„Ich lasse mich von Fakten nicht beirren!“

15.03.2012

„Ich lasse mich von Fakten nicht beirren!“ – so lautet ein (mehr oder weniger running) Gag aus meinem Bekanntenkreis über Menschen, die auch dann noch auf ihren Ansichten beharren, wenn das Gegenteil längst bewiesen ist. Aller Witzigkeit zum Trotze gibt es diese wirklich und in aller Regel pflegen sie keine großen Bemühungen sich zu verstecken. Ich frage mich, wie es wohl wäre, als solch ein Mensch zu leben, kann es aber nicht nachvollziehen. Natürlich irre ich mich wie jeder andere auch bisweilen, aber lerne daraus. Eine Minderheit (hoffentlich) ist dazu allerdings nicht in der Lage, wobei ich nicht entscheiden kann, ob sie nicht wollen (warum?) oder tatsächlich nicht können.

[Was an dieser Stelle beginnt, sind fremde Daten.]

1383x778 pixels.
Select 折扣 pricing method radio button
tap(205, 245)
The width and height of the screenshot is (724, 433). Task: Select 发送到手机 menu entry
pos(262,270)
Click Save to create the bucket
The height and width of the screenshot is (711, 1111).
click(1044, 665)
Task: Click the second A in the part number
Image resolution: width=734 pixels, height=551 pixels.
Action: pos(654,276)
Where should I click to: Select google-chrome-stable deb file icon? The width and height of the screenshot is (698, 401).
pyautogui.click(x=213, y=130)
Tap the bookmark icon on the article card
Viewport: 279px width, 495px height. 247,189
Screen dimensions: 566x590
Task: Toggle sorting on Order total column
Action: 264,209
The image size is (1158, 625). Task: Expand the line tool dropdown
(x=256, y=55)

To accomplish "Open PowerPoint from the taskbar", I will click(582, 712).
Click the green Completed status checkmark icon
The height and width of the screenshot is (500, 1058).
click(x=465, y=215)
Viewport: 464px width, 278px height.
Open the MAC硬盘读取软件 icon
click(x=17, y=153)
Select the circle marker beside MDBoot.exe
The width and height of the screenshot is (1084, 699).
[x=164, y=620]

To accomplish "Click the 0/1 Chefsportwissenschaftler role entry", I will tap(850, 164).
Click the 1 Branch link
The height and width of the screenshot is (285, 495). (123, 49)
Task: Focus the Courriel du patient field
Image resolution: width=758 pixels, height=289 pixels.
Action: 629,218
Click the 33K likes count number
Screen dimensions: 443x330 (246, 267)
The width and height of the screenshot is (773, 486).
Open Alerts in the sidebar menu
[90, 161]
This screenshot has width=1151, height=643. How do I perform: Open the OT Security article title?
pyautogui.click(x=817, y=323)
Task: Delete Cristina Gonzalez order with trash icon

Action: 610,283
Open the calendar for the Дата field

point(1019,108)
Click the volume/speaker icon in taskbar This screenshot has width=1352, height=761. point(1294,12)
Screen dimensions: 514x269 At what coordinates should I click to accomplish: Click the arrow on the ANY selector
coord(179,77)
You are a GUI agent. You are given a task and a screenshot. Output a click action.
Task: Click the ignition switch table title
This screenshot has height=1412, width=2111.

Erst kürzlich hatte ich wieder eine solche Begegnung. Aber der Reihe nach. Es gibt eine Firefox-Erweiterung namens „Binnen-I be gone“. Diese entfernt das bisweilen in Texten verwendete, den üblichen Rechtschreibregeln zuwiderlaufende Binnen-I, z.B. in „SchülerInnen“, und ersetzt das Wort durch das generische Maskulinum, z.B. „Schüler“.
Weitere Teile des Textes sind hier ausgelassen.